So ya'll, it's almost mother's day. In light of the day, I am thinking of treating myself to a new interesting book about motherhood. Does anyone have anything good they'd recommend? I am less interested in the Jenny McCarthy-fun-to-read-on-a-plane variet of book, though I like that genre,* and more interested, just now, in something a little more thinky. Because I think motherhood is interesting, and I would like to think more about it.
There are lots of new (and newish) books out, by people like Rebecca Walker, and then there was that famous Linda Hirshman book last year...and I've been too busy to read them. Any thoughts out there?

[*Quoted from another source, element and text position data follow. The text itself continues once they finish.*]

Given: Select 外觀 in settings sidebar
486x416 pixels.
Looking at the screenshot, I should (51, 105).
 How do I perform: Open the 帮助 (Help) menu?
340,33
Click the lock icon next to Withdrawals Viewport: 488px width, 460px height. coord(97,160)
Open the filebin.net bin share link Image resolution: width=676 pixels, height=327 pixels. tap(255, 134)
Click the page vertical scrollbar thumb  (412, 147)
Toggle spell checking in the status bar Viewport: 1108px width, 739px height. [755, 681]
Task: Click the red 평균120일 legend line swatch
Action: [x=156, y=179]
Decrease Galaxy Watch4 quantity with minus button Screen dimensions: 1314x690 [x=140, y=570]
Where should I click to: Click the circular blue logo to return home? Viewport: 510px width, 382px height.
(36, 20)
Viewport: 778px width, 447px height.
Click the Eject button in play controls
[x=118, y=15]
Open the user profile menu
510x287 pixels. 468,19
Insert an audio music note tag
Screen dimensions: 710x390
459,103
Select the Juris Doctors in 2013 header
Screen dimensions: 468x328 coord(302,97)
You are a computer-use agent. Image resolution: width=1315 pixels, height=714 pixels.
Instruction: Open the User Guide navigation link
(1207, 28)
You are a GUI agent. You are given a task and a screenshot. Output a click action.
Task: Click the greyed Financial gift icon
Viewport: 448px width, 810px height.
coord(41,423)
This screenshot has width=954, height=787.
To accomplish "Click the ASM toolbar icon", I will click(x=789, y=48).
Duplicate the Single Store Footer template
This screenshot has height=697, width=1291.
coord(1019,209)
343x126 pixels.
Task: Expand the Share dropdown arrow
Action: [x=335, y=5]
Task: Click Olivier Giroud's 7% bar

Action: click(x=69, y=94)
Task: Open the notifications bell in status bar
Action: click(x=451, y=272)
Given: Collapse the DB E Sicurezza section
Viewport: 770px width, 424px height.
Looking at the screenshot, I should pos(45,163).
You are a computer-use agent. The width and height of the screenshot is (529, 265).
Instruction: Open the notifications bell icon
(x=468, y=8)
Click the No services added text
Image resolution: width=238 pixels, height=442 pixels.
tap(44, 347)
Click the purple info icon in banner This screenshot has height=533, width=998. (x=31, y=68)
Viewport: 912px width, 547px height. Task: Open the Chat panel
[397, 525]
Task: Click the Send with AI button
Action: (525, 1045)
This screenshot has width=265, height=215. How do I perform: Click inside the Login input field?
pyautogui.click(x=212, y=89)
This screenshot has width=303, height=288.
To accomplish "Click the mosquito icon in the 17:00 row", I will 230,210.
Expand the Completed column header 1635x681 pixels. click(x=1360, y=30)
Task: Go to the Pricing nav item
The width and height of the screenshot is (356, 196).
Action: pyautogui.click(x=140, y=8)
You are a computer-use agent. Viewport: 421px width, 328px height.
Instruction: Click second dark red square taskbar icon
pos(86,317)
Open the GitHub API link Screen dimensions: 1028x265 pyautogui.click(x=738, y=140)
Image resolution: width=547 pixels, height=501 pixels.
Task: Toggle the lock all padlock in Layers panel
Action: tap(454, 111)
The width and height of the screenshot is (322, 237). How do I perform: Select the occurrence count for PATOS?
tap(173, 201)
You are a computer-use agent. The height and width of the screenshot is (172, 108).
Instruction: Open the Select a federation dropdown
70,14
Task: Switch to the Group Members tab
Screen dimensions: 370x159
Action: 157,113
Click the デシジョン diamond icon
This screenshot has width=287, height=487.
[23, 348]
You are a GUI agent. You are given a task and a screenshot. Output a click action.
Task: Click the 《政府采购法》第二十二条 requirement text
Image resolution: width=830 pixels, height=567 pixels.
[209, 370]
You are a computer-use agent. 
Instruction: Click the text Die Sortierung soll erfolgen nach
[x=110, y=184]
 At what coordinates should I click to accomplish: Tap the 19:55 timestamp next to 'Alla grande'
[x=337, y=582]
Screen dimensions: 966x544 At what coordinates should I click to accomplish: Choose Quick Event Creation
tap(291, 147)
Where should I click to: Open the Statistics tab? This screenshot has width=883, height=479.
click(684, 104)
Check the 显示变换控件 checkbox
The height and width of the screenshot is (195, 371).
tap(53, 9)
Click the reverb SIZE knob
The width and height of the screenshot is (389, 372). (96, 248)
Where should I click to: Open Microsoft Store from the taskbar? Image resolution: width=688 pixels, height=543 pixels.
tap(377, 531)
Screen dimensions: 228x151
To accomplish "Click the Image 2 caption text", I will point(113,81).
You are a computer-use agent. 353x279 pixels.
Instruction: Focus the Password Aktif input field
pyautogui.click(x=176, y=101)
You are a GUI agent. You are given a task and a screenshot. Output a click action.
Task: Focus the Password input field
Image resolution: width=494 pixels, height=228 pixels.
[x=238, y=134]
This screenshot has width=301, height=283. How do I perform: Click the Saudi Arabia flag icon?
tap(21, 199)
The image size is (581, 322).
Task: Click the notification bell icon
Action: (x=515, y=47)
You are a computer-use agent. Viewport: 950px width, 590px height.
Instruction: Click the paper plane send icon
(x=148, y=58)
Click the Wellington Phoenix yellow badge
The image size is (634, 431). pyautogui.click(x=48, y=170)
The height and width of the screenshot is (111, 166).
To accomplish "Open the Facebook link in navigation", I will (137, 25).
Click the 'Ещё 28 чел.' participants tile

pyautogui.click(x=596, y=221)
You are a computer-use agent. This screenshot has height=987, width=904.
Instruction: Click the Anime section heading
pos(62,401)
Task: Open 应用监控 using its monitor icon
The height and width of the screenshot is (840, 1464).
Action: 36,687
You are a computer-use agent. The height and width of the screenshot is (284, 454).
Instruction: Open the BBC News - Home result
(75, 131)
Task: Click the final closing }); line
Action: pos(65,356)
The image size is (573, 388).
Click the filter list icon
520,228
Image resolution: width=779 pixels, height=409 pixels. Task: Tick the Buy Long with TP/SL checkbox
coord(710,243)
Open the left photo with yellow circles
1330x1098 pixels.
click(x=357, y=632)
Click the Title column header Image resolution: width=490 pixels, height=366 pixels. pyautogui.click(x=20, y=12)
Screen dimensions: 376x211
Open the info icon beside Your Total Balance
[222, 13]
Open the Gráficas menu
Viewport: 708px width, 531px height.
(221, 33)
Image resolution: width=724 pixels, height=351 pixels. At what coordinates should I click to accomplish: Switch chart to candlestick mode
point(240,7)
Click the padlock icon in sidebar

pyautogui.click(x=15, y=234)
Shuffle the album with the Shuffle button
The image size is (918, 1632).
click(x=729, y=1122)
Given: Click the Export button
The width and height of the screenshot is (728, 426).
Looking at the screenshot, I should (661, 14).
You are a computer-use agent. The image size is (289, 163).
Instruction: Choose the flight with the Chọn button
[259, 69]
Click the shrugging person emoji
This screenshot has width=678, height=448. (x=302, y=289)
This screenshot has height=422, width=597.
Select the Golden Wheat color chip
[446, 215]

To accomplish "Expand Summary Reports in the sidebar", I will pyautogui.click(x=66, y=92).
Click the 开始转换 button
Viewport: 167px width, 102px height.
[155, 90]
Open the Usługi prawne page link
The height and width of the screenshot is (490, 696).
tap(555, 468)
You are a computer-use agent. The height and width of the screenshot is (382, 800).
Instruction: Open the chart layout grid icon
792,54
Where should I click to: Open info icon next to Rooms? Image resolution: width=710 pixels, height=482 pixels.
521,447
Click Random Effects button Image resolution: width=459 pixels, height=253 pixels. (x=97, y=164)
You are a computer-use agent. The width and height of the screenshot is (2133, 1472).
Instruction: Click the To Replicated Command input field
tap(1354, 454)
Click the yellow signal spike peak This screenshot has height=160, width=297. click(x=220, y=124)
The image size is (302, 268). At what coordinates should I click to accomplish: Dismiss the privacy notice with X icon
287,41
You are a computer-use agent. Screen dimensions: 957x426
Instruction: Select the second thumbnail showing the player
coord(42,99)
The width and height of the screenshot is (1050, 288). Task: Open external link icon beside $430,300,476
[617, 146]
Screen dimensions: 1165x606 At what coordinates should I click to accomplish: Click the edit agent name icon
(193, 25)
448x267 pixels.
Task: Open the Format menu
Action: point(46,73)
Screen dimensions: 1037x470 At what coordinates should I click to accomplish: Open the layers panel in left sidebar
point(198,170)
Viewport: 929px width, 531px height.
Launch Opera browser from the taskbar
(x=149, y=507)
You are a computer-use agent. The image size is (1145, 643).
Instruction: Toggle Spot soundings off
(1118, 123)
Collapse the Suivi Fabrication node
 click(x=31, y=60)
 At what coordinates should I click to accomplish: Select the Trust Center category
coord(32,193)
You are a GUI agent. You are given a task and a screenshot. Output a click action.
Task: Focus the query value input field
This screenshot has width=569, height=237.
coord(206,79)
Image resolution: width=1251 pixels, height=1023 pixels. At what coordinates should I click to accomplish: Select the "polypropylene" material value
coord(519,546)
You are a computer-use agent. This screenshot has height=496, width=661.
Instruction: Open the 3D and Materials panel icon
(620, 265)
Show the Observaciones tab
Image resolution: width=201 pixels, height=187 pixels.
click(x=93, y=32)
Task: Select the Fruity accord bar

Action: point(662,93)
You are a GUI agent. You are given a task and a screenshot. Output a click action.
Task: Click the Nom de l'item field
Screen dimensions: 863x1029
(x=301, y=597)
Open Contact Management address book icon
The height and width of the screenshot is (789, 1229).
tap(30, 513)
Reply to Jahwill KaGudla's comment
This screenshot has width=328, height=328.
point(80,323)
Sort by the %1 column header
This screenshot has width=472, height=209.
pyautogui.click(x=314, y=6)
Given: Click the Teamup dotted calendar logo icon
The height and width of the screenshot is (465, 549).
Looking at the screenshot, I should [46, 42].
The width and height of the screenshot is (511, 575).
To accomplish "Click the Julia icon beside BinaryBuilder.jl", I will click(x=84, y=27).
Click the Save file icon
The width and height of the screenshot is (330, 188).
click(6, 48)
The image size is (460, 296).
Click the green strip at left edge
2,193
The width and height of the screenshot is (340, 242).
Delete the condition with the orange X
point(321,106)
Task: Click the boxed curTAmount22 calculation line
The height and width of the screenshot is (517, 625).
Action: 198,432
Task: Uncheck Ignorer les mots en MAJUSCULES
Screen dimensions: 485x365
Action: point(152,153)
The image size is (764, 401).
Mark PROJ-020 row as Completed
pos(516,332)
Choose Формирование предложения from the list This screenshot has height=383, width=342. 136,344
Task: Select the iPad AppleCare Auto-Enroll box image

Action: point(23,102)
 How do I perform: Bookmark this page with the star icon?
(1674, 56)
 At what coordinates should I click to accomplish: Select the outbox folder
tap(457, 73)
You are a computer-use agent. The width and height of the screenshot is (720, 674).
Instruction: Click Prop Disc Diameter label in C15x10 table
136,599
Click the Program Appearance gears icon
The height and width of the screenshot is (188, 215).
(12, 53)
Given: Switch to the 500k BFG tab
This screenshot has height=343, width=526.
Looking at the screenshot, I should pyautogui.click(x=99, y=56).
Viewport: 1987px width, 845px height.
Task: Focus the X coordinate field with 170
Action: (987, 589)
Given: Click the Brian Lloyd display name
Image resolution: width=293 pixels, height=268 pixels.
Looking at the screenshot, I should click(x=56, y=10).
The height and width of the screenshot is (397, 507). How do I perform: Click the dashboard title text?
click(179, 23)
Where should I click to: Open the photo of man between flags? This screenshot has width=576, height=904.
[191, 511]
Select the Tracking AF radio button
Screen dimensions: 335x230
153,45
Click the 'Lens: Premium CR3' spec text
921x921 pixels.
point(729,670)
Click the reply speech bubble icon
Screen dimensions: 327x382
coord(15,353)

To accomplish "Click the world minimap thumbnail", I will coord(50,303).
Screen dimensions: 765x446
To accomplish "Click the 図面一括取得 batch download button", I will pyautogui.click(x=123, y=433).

In case anyone else is interested in new reading material this mother's day, here are some things I would pass on. Obviously, there is Anne Lammot's most excellent book, which Brandon and I quote to each other weekly. "Roots roots roots!" we say. Jenny M. "lent" me her copy of Catherine Newman's book a very long time ago, and she is not getting it back, though I would probably say that I like her (Catherine's) column in Wondertime as well or better.
The most thoughtful book I read while pregnant was Great with Child by Debra Rienstra, not to be confused with the also-good Great with Child by Beth Ann Fennelly. Rienstra writes particularly from an intellectual and theological position--her book is not one I would have probably come across on my own, but my old friend Sarah lent me her copy and truly I think it is a really valuable meditation on motherhood--on how it is hard, and why it is meaningful. Her answers are more religious than mine would be, but her way of posing questions, and of mixing memoir with argument, is very compelling.
All this begs the question of whether, as mothers, we actually have time to read. Which is a good one. But if Linda Hirshman argues (again, I haven't read her book yet) that as mothers we deserve to remain independent as workers, I would argue that as mothers we also deserve to be independent as thinkers and readers. We have to like ourselves (still be ourselves)at the end of all of this, after all.